アメリカの販売手法​「ホームステージング」

中古物件が大半のアメリカでは、「ホームステージング」という販売手法、サービスが確立されています。
ホームステージングは、居住中の物件でも、空室でも、賃貸や事業用物件であっても、物件をきれいに整え、家具やインテリアを設置して、魅力的に見せる手法です。

ただ売りに出すのは、ただの“家”を売るのであって、“商品”にしてから売りに出したほうが、高く、早く売れるという考え方です。お客(買主や不動産会社)様の目線を意識して、きちんとパッケージして、商品にしているのです。

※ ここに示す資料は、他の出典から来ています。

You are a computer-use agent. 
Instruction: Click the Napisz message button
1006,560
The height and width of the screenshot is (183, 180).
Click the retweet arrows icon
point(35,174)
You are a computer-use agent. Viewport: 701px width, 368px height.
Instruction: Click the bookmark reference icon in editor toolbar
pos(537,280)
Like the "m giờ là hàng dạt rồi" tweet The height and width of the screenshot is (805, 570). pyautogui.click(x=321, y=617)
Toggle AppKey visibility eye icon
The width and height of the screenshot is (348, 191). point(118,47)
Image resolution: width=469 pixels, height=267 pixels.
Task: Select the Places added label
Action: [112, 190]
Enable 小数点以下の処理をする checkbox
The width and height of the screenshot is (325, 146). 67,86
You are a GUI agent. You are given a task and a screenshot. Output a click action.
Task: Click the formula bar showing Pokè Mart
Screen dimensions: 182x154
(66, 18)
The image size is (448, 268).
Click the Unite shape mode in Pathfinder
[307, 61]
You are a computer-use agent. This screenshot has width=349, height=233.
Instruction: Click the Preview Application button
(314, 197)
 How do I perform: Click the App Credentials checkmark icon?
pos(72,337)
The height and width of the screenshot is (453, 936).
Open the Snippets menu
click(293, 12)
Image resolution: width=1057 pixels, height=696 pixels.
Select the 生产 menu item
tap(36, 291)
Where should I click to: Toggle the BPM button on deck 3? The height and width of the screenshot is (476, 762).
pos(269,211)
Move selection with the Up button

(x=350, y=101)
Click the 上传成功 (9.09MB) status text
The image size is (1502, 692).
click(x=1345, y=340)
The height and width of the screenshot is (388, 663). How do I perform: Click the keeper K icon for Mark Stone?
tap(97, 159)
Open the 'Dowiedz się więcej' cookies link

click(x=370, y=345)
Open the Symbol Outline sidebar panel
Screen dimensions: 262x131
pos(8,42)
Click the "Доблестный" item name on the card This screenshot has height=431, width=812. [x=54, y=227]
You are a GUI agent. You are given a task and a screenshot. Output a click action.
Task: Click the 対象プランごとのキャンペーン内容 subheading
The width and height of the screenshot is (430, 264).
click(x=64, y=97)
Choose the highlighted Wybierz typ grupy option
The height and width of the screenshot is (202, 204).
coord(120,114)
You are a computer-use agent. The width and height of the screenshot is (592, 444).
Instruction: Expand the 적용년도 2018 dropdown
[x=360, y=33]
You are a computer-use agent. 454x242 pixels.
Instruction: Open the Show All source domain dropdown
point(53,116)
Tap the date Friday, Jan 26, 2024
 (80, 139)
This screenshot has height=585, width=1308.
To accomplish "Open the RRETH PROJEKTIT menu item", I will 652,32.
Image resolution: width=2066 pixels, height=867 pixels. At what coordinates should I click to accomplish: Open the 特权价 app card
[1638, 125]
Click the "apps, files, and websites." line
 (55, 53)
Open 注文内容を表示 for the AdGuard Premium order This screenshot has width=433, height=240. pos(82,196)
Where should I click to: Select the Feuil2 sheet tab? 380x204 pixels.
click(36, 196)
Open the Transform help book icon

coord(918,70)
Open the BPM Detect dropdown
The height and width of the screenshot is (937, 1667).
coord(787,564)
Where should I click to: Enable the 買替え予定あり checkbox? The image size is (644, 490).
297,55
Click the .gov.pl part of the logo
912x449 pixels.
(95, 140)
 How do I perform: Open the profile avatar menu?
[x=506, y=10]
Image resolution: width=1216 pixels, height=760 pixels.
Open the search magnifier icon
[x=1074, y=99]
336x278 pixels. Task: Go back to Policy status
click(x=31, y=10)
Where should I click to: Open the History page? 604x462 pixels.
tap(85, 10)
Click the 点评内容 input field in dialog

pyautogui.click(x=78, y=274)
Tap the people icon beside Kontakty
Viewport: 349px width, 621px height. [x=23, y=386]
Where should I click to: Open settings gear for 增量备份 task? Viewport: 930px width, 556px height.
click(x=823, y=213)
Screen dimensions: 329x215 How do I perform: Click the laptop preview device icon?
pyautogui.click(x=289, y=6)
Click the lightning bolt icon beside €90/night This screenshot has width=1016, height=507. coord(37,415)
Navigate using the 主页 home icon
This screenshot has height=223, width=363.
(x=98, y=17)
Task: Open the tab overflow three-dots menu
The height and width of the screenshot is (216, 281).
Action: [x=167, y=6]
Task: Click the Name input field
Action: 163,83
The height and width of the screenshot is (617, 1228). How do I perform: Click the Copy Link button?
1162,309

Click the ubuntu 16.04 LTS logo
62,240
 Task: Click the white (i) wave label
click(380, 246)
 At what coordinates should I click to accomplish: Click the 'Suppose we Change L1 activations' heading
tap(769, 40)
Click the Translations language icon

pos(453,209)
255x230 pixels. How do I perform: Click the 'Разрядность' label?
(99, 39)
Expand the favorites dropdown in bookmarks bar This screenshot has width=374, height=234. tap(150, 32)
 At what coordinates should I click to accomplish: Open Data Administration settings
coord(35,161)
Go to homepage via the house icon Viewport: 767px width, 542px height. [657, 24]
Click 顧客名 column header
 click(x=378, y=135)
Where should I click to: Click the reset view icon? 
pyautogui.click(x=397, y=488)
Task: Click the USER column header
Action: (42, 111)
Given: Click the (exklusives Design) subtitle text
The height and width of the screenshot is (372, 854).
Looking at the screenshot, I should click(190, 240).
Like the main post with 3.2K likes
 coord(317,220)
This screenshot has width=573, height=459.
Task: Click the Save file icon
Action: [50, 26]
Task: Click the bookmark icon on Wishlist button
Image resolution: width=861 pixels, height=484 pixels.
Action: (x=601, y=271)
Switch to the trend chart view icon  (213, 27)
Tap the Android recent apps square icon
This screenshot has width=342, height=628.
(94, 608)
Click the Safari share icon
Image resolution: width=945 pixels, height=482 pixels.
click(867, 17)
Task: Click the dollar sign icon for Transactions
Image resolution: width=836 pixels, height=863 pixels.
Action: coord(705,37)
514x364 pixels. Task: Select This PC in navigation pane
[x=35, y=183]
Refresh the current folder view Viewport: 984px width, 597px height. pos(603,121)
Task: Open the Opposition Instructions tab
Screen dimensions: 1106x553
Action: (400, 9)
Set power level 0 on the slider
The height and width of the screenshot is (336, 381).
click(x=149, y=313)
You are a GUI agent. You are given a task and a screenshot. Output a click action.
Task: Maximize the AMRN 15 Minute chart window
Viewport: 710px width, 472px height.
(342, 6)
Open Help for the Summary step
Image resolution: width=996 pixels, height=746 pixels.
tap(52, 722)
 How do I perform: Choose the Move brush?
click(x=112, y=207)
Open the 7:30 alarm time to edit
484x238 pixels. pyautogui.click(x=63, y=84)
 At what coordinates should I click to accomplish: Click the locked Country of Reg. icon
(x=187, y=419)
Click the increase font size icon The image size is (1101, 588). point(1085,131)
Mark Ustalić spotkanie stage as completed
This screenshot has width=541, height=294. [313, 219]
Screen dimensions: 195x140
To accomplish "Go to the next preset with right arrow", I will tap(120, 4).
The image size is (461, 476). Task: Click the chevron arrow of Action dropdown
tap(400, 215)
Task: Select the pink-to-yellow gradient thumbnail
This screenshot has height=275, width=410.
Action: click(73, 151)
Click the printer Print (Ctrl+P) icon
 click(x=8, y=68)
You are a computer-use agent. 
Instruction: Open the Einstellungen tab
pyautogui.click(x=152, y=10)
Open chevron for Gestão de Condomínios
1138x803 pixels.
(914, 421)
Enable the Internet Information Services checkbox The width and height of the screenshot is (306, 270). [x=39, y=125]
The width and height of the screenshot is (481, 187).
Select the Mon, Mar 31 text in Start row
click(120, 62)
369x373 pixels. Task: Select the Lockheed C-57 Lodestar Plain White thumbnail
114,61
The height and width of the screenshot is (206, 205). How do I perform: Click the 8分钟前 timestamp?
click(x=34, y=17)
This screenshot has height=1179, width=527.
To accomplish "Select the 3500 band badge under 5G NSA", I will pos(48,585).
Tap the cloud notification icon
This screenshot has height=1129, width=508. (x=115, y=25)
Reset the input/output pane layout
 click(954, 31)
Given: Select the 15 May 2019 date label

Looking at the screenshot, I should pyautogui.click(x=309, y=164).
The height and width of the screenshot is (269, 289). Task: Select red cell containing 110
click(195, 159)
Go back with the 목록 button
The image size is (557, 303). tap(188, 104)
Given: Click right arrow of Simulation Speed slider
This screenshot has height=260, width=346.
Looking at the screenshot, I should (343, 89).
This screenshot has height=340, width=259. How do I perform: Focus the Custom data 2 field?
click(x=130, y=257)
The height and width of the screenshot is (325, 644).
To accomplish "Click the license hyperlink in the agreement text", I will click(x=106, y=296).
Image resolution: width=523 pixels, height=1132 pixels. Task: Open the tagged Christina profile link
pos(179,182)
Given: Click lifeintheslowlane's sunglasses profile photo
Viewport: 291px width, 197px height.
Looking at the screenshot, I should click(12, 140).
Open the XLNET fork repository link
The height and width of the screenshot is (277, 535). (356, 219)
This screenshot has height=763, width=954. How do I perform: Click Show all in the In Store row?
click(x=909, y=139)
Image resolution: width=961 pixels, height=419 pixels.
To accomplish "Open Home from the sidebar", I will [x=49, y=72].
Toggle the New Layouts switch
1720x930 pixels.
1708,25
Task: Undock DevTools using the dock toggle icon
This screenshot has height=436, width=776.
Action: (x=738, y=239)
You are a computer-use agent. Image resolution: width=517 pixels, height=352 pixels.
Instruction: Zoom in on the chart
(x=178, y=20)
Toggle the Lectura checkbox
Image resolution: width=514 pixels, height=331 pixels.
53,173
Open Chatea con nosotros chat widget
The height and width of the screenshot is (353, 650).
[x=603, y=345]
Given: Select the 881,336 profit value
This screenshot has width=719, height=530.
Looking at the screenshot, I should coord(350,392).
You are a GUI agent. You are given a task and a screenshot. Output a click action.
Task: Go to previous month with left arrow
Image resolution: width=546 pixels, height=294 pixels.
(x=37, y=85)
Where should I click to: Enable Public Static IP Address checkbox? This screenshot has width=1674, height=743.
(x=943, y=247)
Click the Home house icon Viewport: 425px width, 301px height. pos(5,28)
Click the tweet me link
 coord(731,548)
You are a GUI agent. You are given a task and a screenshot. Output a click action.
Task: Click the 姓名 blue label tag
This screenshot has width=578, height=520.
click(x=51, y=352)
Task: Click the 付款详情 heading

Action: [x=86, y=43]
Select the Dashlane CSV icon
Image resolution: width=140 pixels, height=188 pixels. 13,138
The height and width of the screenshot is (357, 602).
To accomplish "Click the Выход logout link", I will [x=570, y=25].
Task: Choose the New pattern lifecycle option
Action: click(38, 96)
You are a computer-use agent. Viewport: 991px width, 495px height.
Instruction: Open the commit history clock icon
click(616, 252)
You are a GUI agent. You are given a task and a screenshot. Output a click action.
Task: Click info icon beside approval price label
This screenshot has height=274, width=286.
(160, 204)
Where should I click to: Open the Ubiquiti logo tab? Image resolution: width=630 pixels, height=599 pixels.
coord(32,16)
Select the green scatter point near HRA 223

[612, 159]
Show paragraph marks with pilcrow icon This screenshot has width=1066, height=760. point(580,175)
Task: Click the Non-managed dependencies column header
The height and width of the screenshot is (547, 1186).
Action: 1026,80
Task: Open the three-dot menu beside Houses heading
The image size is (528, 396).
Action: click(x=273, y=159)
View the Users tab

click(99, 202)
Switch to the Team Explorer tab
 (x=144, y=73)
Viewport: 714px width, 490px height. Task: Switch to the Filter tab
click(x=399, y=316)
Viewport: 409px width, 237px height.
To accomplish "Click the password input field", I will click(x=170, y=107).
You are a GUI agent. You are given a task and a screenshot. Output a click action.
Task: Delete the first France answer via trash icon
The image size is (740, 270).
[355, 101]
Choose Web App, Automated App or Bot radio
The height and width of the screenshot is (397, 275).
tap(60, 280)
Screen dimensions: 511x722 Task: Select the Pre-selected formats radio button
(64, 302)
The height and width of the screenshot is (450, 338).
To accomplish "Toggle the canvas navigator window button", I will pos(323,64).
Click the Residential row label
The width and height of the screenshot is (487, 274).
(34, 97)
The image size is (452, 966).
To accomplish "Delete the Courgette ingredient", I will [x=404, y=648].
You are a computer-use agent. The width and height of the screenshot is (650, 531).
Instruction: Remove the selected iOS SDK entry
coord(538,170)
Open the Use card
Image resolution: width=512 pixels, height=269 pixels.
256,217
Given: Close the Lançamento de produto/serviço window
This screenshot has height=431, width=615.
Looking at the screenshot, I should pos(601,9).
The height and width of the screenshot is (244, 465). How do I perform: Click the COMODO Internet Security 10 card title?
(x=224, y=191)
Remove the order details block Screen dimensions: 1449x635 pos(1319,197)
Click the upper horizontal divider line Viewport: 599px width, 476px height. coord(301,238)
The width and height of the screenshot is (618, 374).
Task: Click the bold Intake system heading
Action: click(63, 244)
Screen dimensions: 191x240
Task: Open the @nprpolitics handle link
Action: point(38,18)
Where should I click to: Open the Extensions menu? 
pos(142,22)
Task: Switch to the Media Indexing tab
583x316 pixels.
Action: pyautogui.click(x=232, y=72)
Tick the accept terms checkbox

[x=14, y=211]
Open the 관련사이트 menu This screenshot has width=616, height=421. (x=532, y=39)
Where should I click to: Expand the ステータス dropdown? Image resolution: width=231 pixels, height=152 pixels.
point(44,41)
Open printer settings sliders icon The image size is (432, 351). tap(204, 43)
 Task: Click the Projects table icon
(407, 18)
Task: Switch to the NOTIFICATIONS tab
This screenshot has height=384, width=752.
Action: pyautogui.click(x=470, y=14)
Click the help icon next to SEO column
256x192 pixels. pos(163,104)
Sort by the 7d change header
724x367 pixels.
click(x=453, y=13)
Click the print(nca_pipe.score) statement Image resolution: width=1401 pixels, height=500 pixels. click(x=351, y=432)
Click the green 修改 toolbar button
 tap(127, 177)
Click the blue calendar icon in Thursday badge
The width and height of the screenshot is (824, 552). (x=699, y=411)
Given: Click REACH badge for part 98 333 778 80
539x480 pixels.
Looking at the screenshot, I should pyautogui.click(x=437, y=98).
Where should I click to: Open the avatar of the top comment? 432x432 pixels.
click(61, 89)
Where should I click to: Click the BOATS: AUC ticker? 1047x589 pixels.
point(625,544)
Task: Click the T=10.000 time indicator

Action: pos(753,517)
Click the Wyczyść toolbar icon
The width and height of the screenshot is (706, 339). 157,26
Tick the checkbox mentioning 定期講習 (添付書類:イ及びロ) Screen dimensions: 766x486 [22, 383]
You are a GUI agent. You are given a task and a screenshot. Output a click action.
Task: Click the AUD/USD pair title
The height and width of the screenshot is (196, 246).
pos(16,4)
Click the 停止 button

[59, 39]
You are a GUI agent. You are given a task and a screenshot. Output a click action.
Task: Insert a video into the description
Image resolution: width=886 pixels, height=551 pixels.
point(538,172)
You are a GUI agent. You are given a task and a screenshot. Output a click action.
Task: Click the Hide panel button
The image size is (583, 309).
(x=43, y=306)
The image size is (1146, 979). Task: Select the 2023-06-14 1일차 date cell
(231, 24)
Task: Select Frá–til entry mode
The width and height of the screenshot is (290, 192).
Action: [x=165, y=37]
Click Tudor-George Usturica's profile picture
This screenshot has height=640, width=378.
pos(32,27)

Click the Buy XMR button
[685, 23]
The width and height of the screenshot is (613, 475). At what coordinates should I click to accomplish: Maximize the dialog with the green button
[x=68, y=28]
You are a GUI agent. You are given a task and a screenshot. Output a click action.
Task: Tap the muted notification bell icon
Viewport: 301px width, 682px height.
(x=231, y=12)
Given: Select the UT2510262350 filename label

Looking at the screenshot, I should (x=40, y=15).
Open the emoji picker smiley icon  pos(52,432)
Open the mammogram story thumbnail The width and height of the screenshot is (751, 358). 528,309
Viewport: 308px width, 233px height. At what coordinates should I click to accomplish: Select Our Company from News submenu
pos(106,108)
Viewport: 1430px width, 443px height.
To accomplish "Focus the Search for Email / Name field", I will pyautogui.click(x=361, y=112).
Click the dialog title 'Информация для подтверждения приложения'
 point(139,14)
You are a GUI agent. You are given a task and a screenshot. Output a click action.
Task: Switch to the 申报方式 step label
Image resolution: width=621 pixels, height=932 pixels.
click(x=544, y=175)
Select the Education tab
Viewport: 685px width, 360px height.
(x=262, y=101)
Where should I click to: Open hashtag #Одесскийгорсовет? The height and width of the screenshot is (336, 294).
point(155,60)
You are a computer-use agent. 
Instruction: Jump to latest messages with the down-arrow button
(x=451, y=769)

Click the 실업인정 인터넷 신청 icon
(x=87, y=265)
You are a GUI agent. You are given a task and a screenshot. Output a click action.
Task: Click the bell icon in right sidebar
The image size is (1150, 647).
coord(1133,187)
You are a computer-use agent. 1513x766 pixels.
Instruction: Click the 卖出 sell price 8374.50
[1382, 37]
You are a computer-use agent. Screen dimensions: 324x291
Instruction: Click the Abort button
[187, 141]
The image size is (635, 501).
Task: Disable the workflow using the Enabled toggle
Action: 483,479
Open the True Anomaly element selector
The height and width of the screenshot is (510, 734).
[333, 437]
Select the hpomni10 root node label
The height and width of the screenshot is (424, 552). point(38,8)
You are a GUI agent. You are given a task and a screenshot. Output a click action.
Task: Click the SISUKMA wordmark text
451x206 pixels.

モデルルームと似ていると思われるかもしれませんが、いわゆるモデルルームに比べて、売ることに徹しているので、コーディネートする人の趣向や主観を省いてあること、予算が少ないことが大きな違いです。

米国ASP(Accredited Staging Professionals)の創設者、バーブ・シュワーツ氏は1972年にホームステージングのコンセプトを考えたと言われ、ホームステージャーと呼ばれる人たちが多数活躍しています。 米国でのホームステージングは、居住中のお客様へのコンサルティングに始まり、実際の家の中の備品撤去や家具移動、最後に装飾をして、見違えるような状態にして売りに出しています。アメリカだけでなく、カナダ、フランス、アイルランド、イングランド、オーストラリア等、多くの国で、普通に存在している職業です。

日本では新築がほとんどという事情があり、モデルルームのようにするのは分譲マンションが大半で、中古や賃貸では主流ではありませんでした。商品というものは素材があり、きれいに包装されて、販売する人や方法があって売れていきます。売り方はたくさんあっても、“包装”という部分が欠けていたのかもしれません。むき出しで売っていて、それでも売れていた時代だったといえます。 

今後の日本の人口減少に伴い、不動産オーナーは、いかに自分の不動産を魅力的にするか、不動産会社は、そういう手段を持っているかが重要なポイントになってくるかもしれません。